KGLPI  offered me the job but later rescinded it because my extremely unethical former employer - who had just terminated me to save money! - threatened to sue them for "stealing his employee".  And this was after he had terminated me and I was looking for a new job!  Dr. Mazeedi, who I admire tremendously, contacted me about 6 months after the incident and told me that he liked me and wanted me to know the truth of what happened.  I understood their predicament completely.  It was unfortunate because we would have made a great team.
I would like to answer this question, "Cite a situation at work that influenced your life."  I told my mother the story last night.  She had never heard the story before (or maybe I told her way-back-when and she didn't remember.  That's ok because I can't remember if I told her or not).  Again, this question has to do with your character and your perspective.  Some people might read into this as a business-related question:  "The day I got Windows 8, changed my life!"  Yeah.... ok.... there is no right or wrong answer.  They're just asking for insight.

Swede Nelson at SAIC was a high-level, tenured manager at the division where I worked.  I only had the blessing of working with Swede for about a year.  He was very knowledgeable and kind.  And, he had stage 4 cancer and must have been in a tremendous amount of pain.  That man came to work (although he could have chosen to be out on disability) wearing a morphine pack and ALWAYS wearing a smile.  He always had something nice to say to colleagues. He was always helpful.  He never let on that he hurt, or he was tired.

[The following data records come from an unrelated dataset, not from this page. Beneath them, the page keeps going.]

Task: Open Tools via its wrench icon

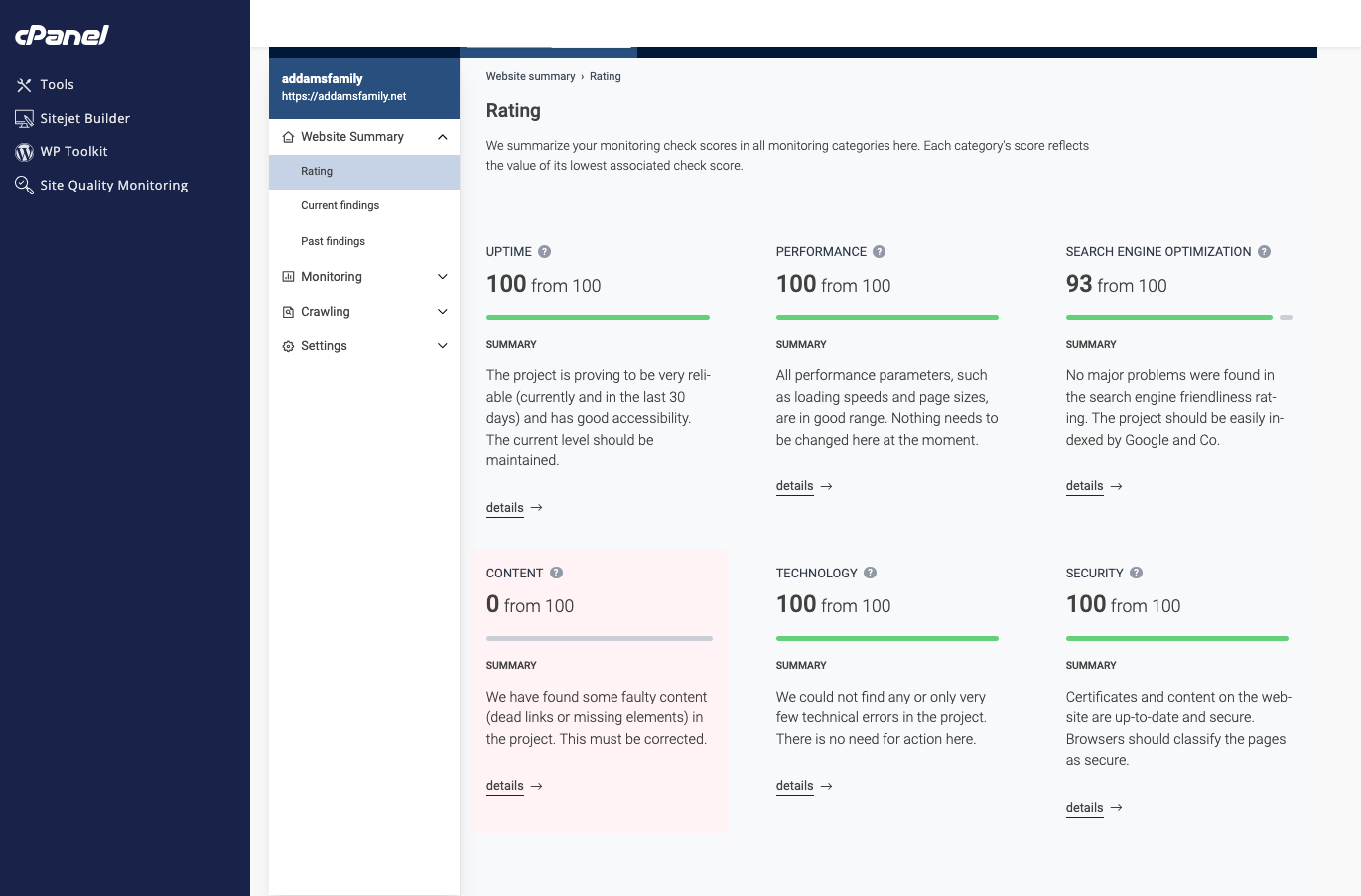Action: [x=24, y=85]
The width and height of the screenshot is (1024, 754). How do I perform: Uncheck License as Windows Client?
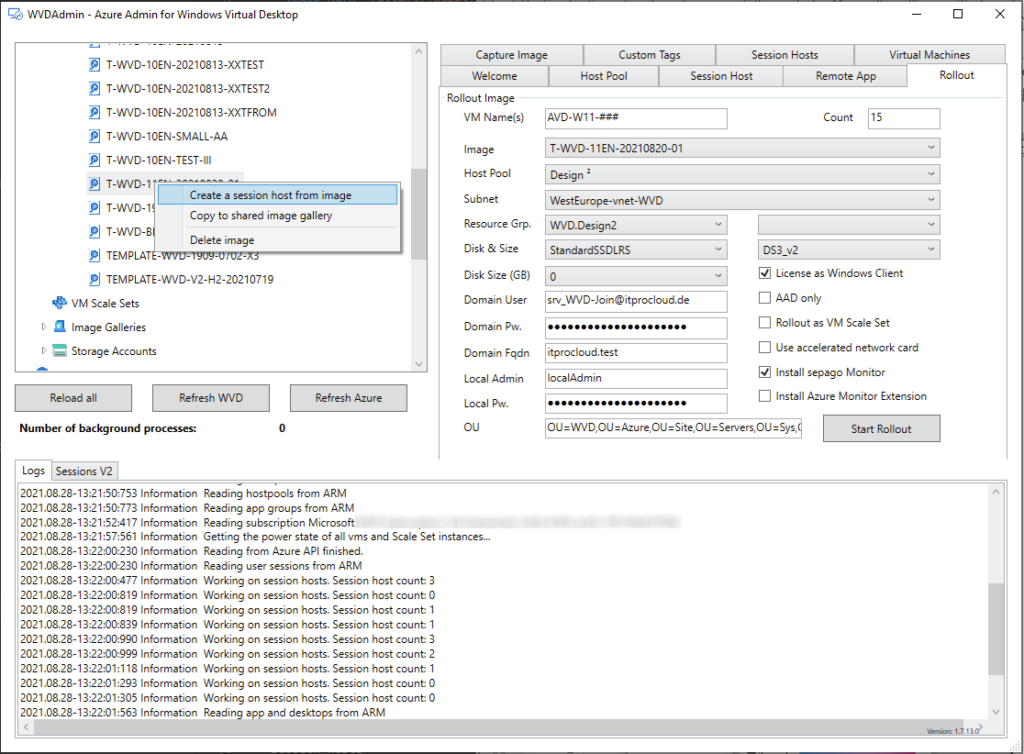click(x=765, y=273)
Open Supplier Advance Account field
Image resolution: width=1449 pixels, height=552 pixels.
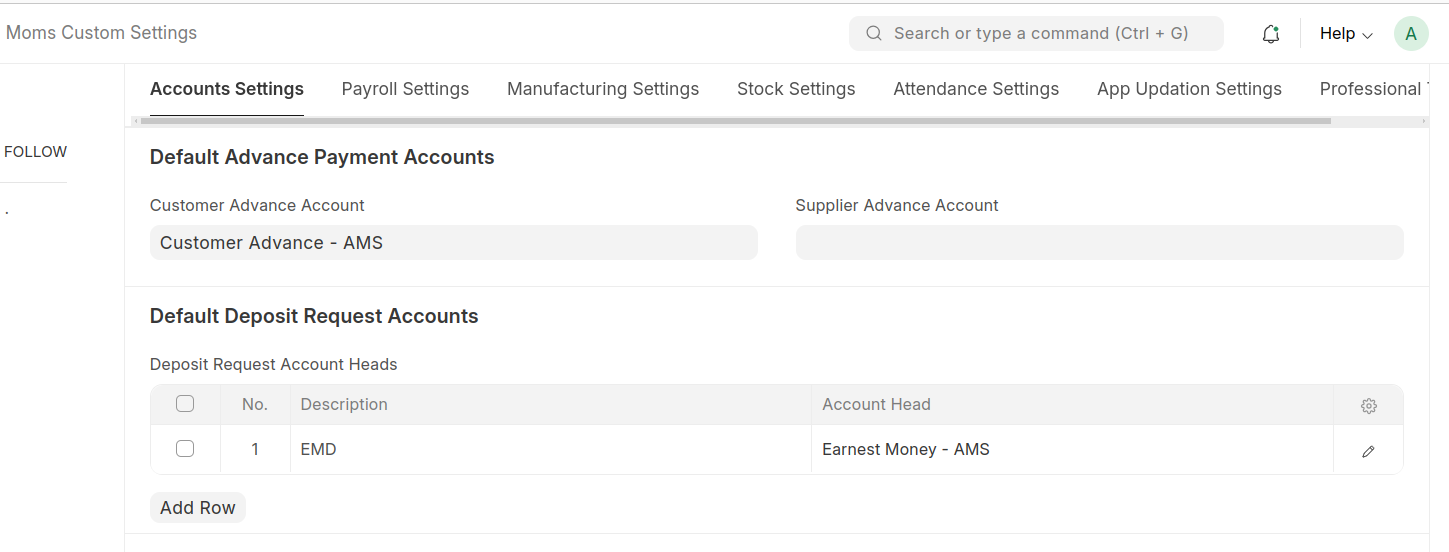coord(1099,243)
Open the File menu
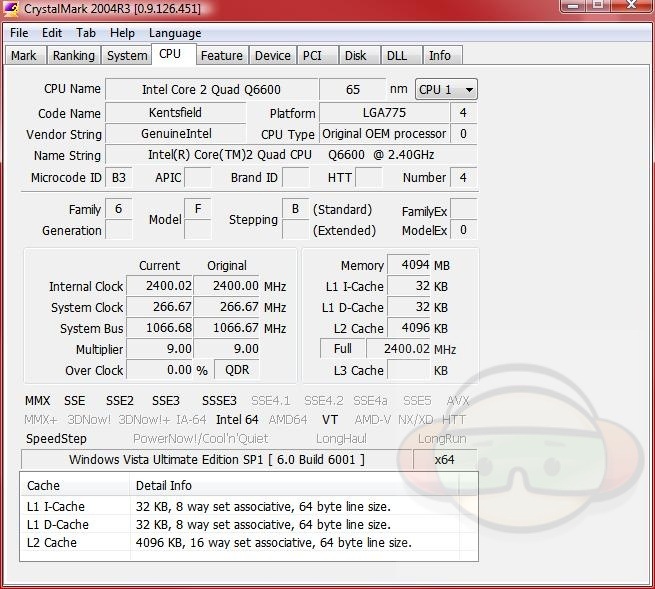 click(19, 33)
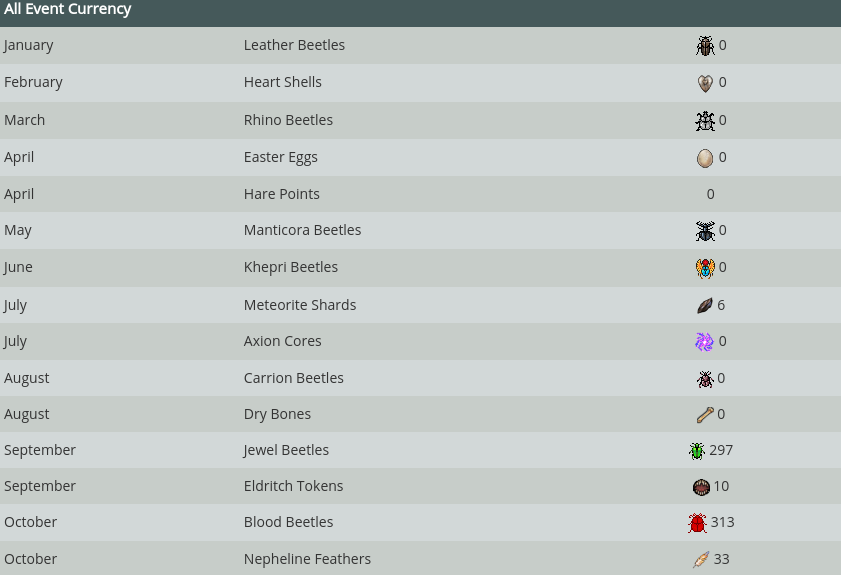Click the Manticora Beetles icon

[705, 231]
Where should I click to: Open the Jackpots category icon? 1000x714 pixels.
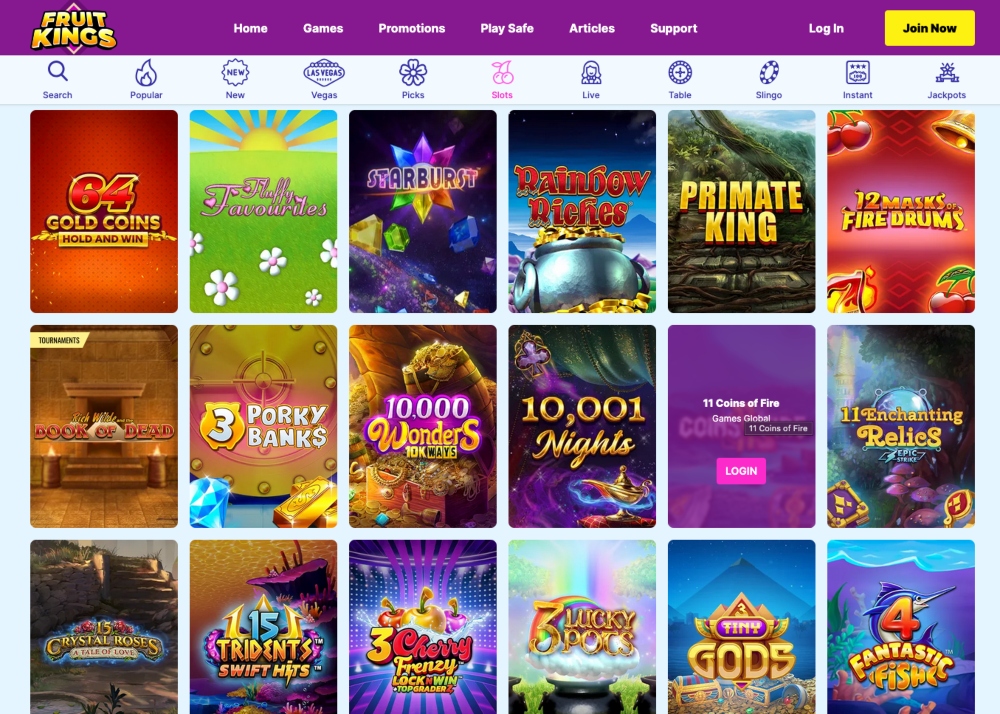tap(946, 73)
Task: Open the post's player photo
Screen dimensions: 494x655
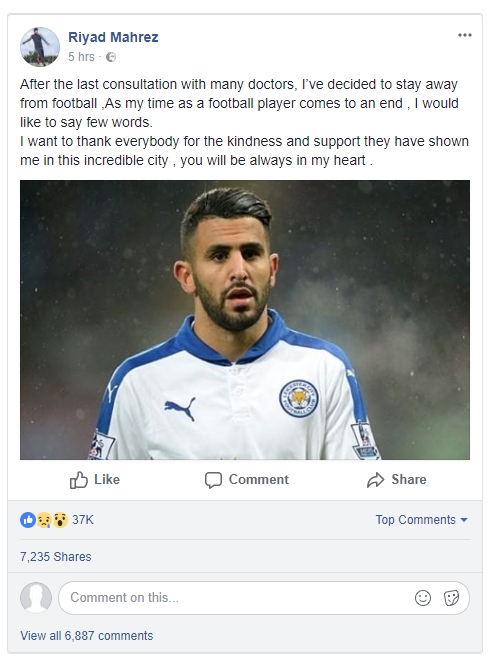Action: click(x=245, y=320)
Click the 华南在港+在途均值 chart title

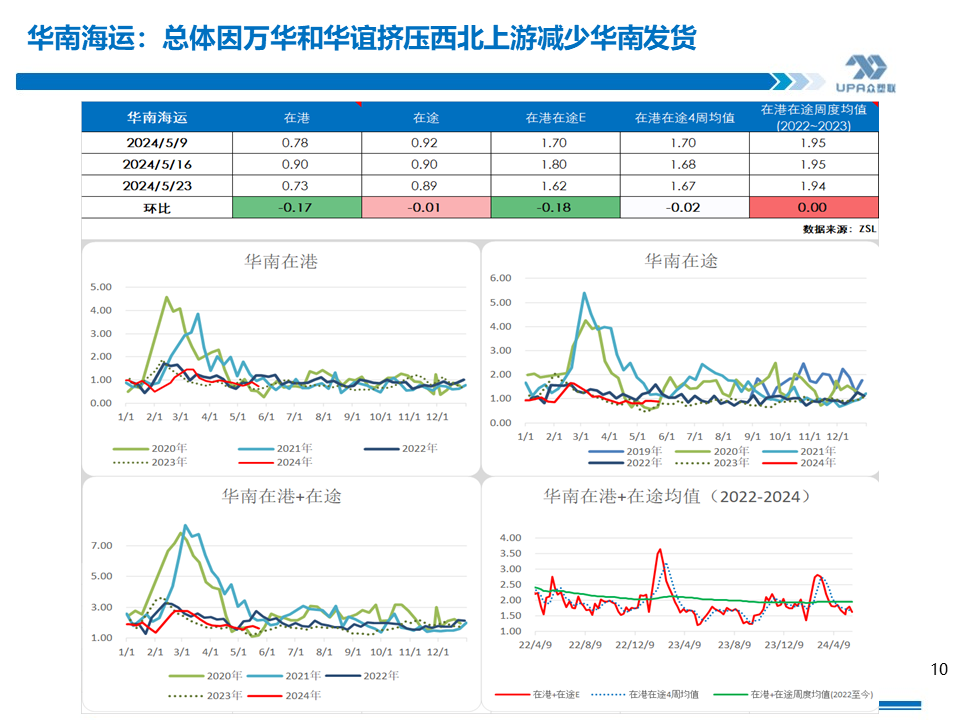[676, 496]
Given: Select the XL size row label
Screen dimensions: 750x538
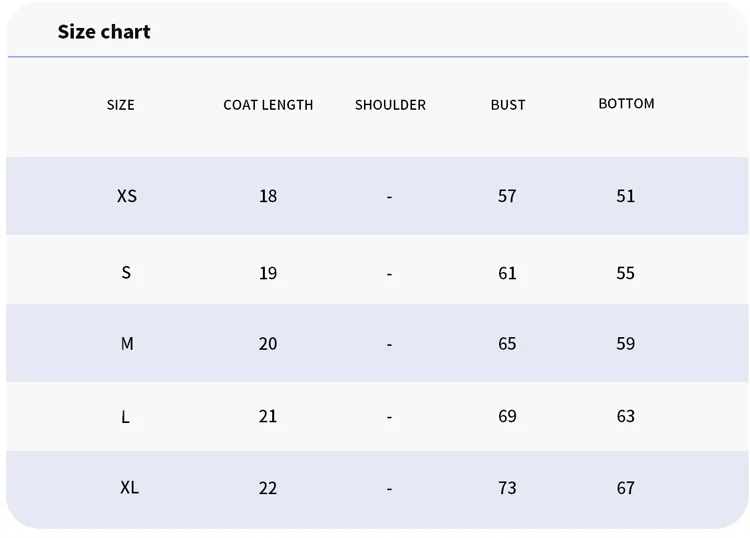Looking at the screenshot, I should 129,487.
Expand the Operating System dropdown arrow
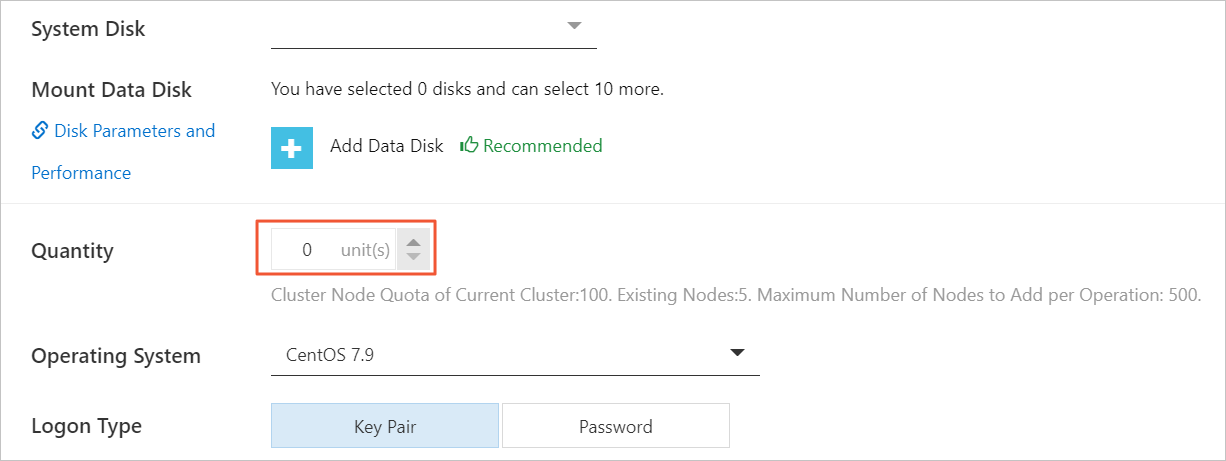Screen dimensions: 1226x461 click(738, 353)
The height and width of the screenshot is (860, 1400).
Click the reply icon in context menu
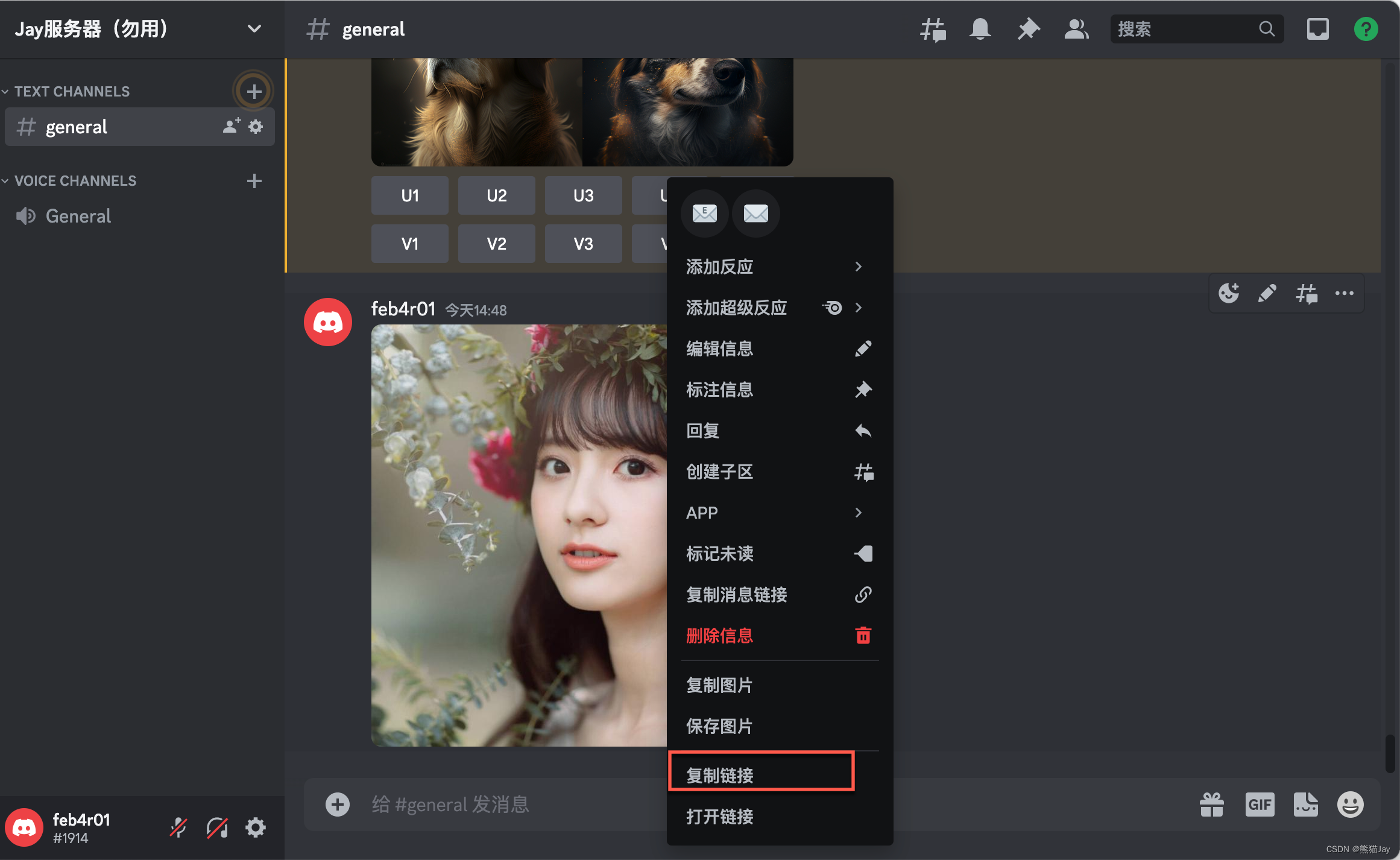click(861, 431)
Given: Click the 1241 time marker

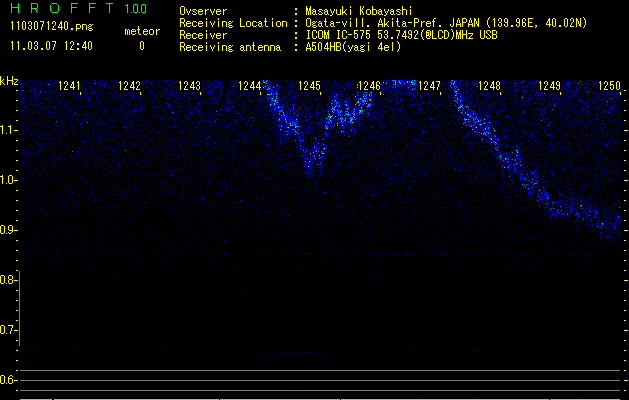Looking at the screenshot, I should click(x=70, y=87).
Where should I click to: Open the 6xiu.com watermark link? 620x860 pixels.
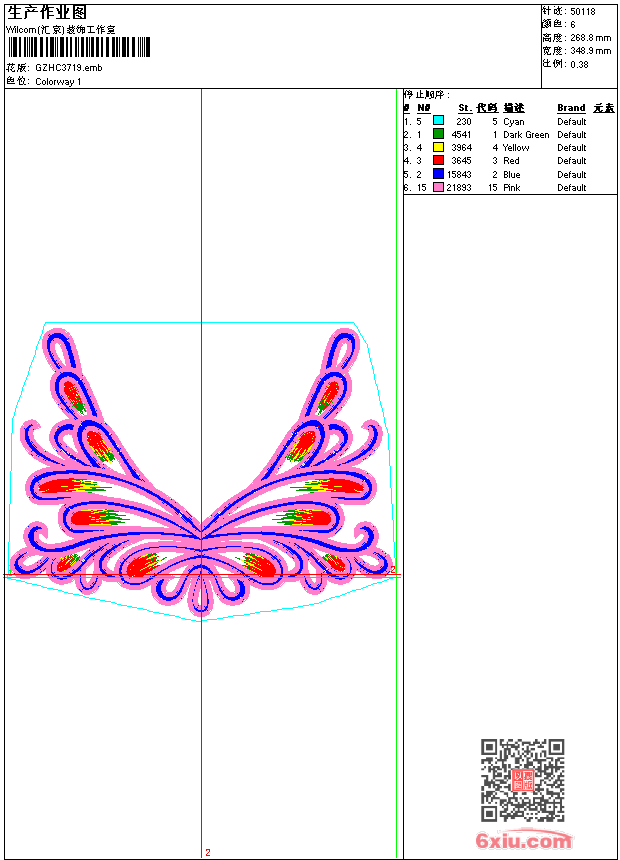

You would never have known how sick he was.  That man influenced my life.  He helped form my work ethic (although seriously - if any of you know me in business, I (think I) whine about health issues quite a bit and I shouldn't.  Swede taught me that anything can be accomplished through kindness, humor, and a good attitude.  When he died, we all went to his funeral and service at Arlington Memorial Cemetery where he was buried with honors, befitting a man of his character.

Ok, so now that I have discussed what kind of interviews I like, let me relate which kind I hate....  I hope that I have had some influence on colleagues who use these "techniques" (or lack thereof) during interviews.  "Where do you see yourself in the next 5 years?"  "Why are you leaving your current job?"  "Have you reviewed our website?"  Really?  Seriously?  Snore.  It is not 1950.  Get onto the Googly thing and research current interview questions/techniques.  That's my advice to junior staff.  In knowing how to interview a candidate, you then learn how you can better respond in an interview with a potential employer.  It's easy.